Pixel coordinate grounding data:

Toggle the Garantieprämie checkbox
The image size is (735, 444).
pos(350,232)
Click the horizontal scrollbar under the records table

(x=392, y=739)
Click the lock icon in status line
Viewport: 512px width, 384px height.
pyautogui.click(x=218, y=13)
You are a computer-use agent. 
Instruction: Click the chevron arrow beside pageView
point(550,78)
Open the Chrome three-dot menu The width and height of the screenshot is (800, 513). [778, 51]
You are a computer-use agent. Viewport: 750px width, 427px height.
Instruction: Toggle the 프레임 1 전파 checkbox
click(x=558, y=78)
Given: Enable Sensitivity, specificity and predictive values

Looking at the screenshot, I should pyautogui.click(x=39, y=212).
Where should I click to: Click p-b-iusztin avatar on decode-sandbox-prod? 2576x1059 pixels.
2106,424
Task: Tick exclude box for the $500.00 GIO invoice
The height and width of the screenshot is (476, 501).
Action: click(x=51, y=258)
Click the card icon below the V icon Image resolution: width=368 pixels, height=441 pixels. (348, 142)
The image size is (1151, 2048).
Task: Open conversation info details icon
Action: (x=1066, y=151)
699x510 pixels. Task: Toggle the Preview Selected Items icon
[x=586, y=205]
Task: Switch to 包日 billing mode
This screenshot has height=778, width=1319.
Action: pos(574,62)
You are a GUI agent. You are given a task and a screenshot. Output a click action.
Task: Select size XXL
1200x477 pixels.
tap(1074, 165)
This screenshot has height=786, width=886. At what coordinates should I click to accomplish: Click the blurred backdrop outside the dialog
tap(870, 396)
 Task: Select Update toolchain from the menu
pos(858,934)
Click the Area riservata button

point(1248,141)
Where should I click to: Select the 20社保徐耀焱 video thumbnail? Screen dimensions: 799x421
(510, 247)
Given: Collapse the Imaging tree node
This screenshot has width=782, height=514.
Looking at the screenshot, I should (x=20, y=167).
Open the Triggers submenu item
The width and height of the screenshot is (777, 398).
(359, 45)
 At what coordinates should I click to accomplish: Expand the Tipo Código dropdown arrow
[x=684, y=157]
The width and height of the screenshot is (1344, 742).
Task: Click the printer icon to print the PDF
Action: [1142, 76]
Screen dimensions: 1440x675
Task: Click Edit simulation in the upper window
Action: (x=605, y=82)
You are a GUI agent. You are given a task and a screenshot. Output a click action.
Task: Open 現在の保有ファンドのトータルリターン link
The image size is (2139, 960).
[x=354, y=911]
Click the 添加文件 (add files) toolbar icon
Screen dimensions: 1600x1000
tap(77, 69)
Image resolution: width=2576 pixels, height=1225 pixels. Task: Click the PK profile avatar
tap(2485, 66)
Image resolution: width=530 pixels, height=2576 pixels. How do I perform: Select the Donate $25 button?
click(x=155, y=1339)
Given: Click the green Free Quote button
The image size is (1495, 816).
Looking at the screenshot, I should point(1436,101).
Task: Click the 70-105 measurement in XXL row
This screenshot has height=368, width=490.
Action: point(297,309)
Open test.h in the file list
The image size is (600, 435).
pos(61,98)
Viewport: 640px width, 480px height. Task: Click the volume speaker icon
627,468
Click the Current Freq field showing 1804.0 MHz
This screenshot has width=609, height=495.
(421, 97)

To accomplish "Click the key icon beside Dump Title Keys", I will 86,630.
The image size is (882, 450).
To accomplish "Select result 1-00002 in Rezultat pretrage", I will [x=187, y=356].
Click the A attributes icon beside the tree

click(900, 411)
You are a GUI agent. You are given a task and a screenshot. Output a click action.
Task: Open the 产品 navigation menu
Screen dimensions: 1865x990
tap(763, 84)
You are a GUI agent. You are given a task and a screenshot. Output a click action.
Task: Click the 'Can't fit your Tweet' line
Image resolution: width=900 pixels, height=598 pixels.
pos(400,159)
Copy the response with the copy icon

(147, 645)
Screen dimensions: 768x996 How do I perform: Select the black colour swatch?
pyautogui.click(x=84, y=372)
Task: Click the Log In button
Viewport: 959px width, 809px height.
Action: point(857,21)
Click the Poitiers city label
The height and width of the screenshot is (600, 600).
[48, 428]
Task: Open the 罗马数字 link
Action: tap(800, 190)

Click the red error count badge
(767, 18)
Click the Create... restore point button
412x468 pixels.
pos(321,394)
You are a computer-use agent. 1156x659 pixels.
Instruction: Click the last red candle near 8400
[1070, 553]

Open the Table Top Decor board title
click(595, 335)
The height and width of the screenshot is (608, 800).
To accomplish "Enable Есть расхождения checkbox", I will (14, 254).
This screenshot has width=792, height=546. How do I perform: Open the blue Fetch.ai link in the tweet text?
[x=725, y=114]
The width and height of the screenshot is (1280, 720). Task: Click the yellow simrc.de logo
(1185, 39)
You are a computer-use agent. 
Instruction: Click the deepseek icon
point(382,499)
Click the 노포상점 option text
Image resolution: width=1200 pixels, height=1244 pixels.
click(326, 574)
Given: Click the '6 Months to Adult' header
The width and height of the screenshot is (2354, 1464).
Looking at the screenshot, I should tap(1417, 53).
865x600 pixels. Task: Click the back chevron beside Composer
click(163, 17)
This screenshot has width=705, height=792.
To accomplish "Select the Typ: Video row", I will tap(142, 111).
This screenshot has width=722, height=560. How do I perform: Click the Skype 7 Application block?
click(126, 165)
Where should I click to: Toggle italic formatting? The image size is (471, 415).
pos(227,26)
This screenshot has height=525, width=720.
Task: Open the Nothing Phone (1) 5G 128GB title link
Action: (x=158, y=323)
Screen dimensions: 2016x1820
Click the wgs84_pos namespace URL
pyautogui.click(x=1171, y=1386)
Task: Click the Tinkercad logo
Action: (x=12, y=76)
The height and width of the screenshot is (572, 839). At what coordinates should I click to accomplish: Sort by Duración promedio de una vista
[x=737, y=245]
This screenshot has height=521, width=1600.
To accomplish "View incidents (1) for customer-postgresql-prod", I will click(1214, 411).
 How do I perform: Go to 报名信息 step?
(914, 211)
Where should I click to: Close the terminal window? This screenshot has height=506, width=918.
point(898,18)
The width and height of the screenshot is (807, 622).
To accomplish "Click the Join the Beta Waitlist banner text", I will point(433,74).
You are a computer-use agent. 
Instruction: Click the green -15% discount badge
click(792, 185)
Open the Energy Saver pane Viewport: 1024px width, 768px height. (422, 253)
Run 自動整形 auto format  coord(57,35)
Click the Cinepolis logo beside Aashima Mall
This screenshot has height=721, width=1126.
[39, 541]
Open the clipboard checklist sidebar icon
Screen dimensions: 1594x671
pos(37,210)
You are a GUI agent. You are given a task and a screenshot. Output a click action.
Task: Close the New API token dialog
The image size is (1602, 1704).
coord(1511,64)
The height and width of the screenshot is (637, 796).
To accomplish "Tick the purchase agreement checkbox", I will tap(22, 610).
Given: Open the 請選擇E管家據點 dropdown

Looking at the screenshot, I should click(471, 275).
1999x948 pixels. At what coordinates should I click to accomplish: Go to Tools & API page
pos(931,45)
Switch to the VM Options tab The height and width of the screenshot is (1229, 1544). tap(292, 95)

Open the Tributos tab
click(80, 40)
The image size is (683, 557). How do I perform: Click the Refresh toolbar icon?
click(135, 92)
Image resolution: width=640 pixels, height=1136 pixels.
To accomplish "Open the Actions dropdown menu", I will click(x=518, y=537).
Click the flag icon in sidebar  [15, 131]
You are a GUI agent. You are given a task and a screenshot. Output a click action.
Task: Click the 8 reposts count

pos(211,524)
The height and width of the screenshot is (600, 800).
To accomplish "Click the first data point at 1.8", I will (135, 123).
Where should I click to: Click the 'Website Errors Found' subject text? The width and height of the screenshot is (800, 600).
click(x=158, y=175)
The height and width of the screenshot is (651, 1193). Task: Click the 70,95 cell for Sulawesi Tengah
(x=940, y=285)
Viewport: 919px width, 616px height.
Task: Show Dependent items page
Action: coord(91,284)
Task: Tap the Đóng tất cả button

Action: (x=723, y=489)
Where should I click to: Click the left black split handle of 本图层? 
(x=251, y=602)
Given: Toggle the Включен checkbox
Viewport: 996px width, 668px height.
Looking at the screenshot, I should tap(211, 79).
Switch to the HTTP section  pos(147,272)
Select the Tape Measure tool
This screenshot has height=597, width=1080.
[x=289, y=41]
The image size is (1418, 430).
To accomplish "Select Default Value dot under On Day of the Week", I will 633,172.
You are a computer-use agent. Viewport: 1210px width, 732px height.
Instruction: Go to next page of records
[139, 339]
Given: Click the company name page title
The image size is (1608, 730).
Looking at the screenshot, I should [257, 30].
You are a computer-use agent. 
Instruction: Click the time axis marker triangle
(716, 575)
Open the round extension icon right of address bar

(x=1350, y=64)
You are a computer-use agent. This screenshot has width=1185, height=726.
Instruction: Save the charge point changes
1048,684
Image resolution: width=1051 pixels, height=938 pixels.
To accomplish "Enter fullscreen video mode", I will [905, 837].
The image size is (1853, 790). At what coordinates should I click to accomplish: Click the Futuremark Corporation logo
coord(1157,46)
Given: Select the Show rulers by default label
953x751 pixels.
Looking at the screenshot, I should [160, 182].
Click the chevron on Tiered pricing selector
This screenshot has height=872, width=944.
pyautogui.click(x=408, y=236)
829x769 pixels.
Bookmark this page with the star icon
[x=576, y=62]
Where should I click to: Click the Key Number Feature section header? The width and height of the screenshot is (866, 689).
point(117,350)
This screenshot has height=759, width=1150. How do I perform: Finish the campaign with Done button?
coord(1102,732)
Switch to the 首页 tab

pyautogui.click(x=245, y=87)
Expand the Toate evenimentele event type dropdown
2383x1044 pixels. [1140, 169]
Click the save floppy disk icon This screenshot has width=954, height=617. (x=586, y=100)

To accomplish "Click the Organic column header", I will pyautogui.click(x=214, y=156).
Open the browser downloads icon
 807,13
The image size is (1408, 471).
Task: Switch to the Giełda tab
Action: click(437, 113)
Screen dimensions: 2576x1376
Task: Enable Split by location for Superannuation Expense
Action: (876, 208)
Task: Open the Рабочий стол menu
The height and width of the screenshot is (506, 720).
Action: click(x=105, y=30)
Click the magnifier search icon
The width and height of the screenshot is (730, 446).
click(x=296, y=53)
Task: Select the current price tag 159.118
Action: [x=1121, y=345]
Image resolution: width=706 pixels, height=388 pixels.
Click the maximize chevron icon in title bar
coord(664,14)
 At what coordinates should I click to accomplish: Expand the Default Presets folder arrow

▸ Exercise requirements: Reply with an exact copy of the lines running from the one containing "Click the magnifier search icon" through the end of the entries above, both ends included.

▸ Expected answer:
Click the magnifier search icon
The width and height of the screenshot is (730, 446).
click(x=296, y=53)
Task: Select the current price tag 159.118
Action: [x=1121, y=345]
Image resolution: width=706 pixels, height=388 pixels.
Click the maximize chevron icon in title bar
coord(664,14)
 At what coordinates should I click to accomplish: Expand the Default Presets folder arrow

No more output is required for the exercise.